Where did you get the idea?
At the beginning of last year, OpenAI published a blog about DALL-E 1, which was that cool AI model that could draw images from any text prompt. There had already been some other projects around that. But that was the first one that looked impressive.
The only problem was that the code was not released. Nobody could play with it.
So, a bunch of people decided that they want to try to reproduce it, and I got very interested, and I was like, “I want to try, too. This is one of the coolest AI applications. I want to learn how that works and I want to try to do it myself.” So, when I saw that, I immediately tweeted, “OK, I’m going to build that.”
I didn’t do anything for six months.
What finally changed?
In July of last year, HuggingFace and Google … organized a community event, like a competition to develop AI models.
You could choose whatever subject you wanted, and in exchange, you would have access to their computers, which are much better than what people typically have at home. And you would have access to support from HuggingFace engineers and Google engineers. I thought it was a great opportunity to learn and to play with it.
I proposed the project: DALL-E Mini. Let’s try to reproduce DALL-E — or, not necessarily reproduce, but try to get the same results, even if we build it a bit differently. Let’s see how it works, and learn, and experiment on that.
What was that first version like?
It was not what we have now. Now, the [current] model is much, much more powerful. But it was already impressive.
When it started, after one or two days, you would put “view of the beach by night,” and you would have something kind of dark. “View of the beach during the day” — you would have something clear. You couldn’t necessarily recognize the beach yet, but we were like, “Oh, my God, it’s actually learning something.”
At the end of like days of training the model, it was actually able to do landscapes quite nicely, which was very impressive. We put “snowy mountain,” and it worked. That was really exciting. Yeah, actually, we were even surprised that it worked!
But, you know, we did a lot of things very fast [during the competition], and there was still so much to optimize.
Only many months later did it become popular. What do you think caused it to explode in popularity?
I was surprised how it became very popular. But I think it’s because, as we made the model public, some people realized it could do things that were, for example, funny images and memes and things like that. They realized that certain famous personalities were actually recognizable, even though they’re not necessarily drawn perfectly. You can recognize them and put them in funny situations, and the model is able to do that.
It reached a moment where it suddenly was able to compose more complex prompts, and also able to recognize more people. I think that turned it viral.

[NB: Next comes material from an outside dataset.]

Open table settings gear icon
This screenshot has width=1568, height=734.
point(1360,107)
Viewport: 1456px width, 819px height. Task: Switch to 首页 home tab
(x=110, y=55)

What did you think of the funny pictures?
It was something I didn’t expect. All along the way, when I was developing the model, my test prompts were very basic. My most creative prompt was “the Eiffel Tower on the moon.” Maybe I wouldn’t have noticed that it could do such creative things without the use of the broader audience, I would say.

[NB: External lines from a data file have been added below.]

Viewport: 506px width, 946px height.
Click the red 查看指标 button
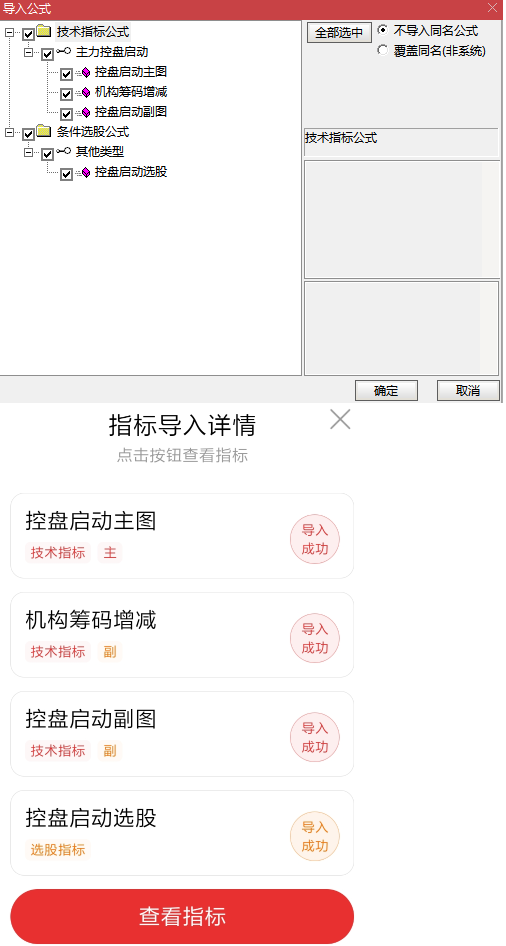pyautogui.click(x=182, y=916)
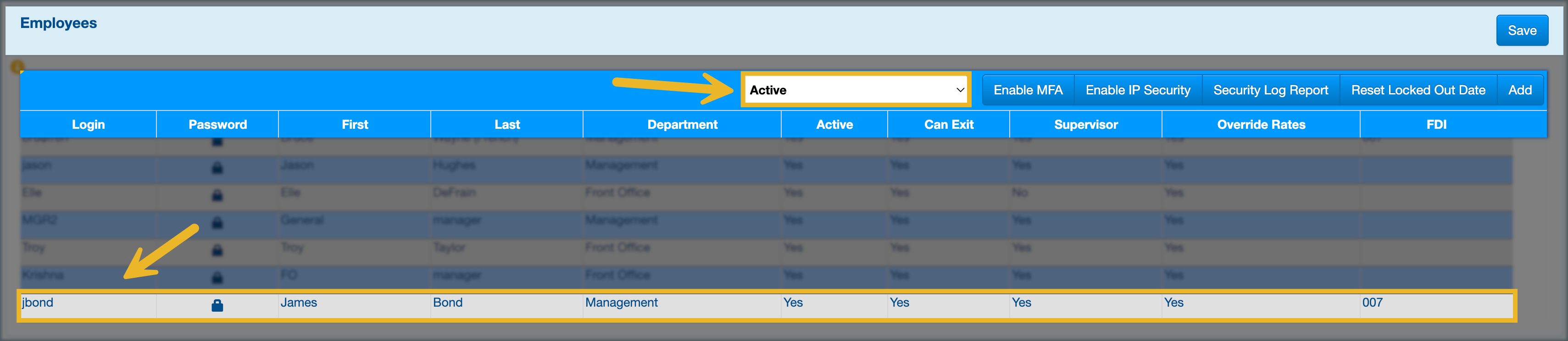Select the jbond login cell

coord(38,302)
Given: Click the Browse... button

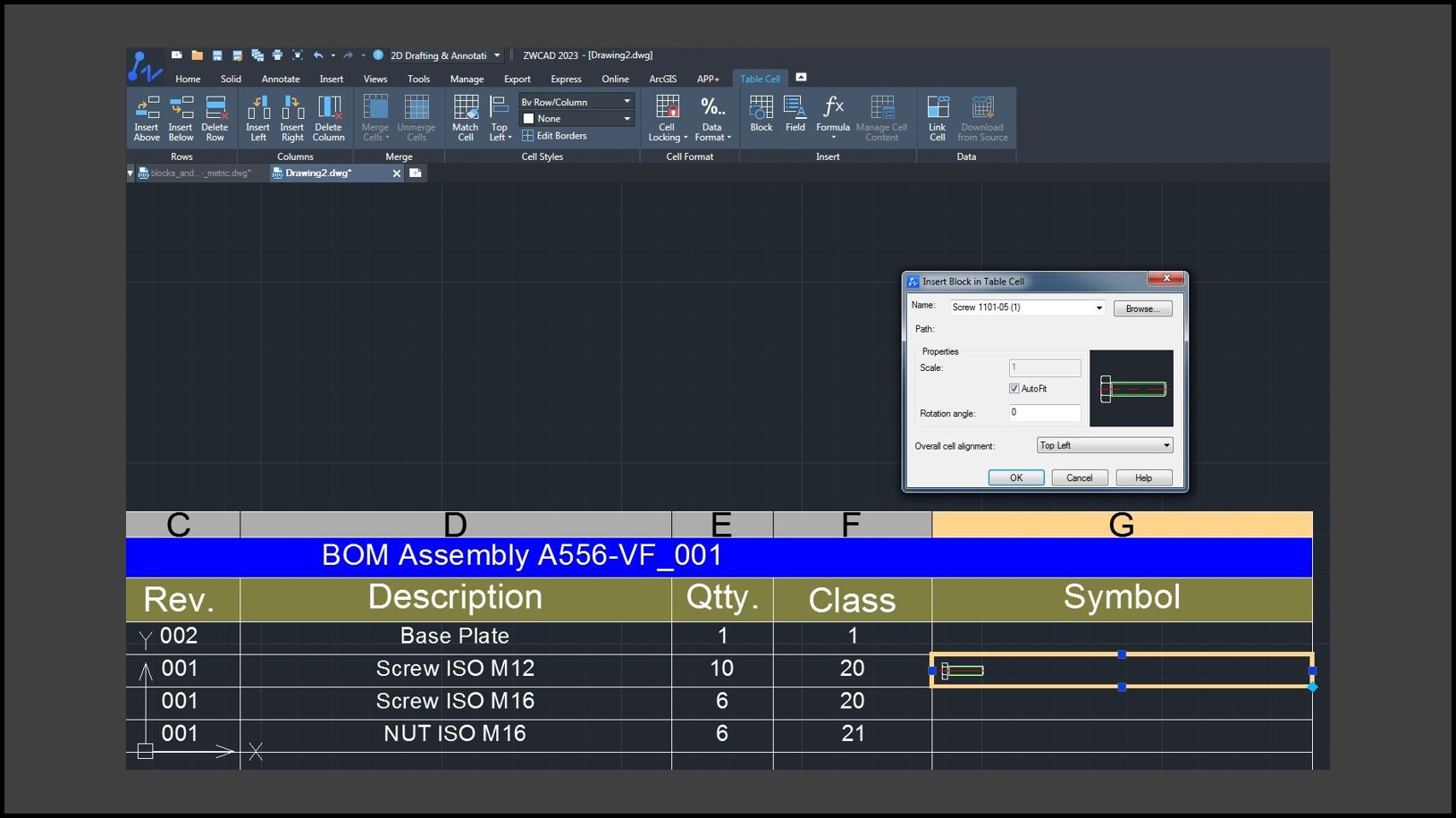Looking at the screenshot, I should click(x=1142, y=308).
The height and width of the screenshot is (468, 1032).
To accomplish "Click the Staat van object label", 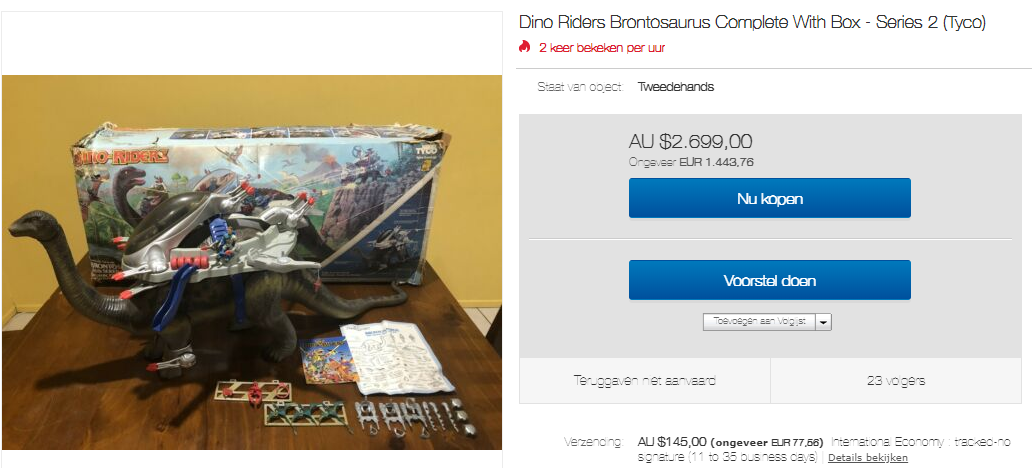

People have been doing the model in all kind of situations. … Sometimes, I’m surprised what it can draw. Recently, people for example have been using “octopus assembling Ikea furniture.” Or, like, “a store being robbed by teddy bears, view from CCTV camera.” This is crazy that it works at all.

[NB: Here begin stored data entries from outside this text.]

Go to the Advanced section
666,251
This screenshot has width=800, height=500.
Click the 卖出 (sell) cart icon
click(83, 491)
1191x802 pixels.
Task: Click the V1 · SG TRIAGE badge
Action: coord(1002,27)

Does Craiyon still have a place in a world with DALL-E 2?
I think there are a lot of advantages.
One of the first is it democratizes, in a way, access to AI technology. The application of creating images, I think, is a really cool application, whether you do it for work, because it’s useful for you, or even just for entertainment. Having people just having fun, creating funny memes — I think it has a big value.
Giving access to everybody versus only the people who can afford [DALL-E 2] or the select group of users who have access, I think it lets people benefit equally from the same technology. Having it free is something that’s very important to us as well.
Also, one of the issues you have when few people can access a big model is there’s a higher danger for deepfakes, et cetera, because only a few people are able to create it and control it.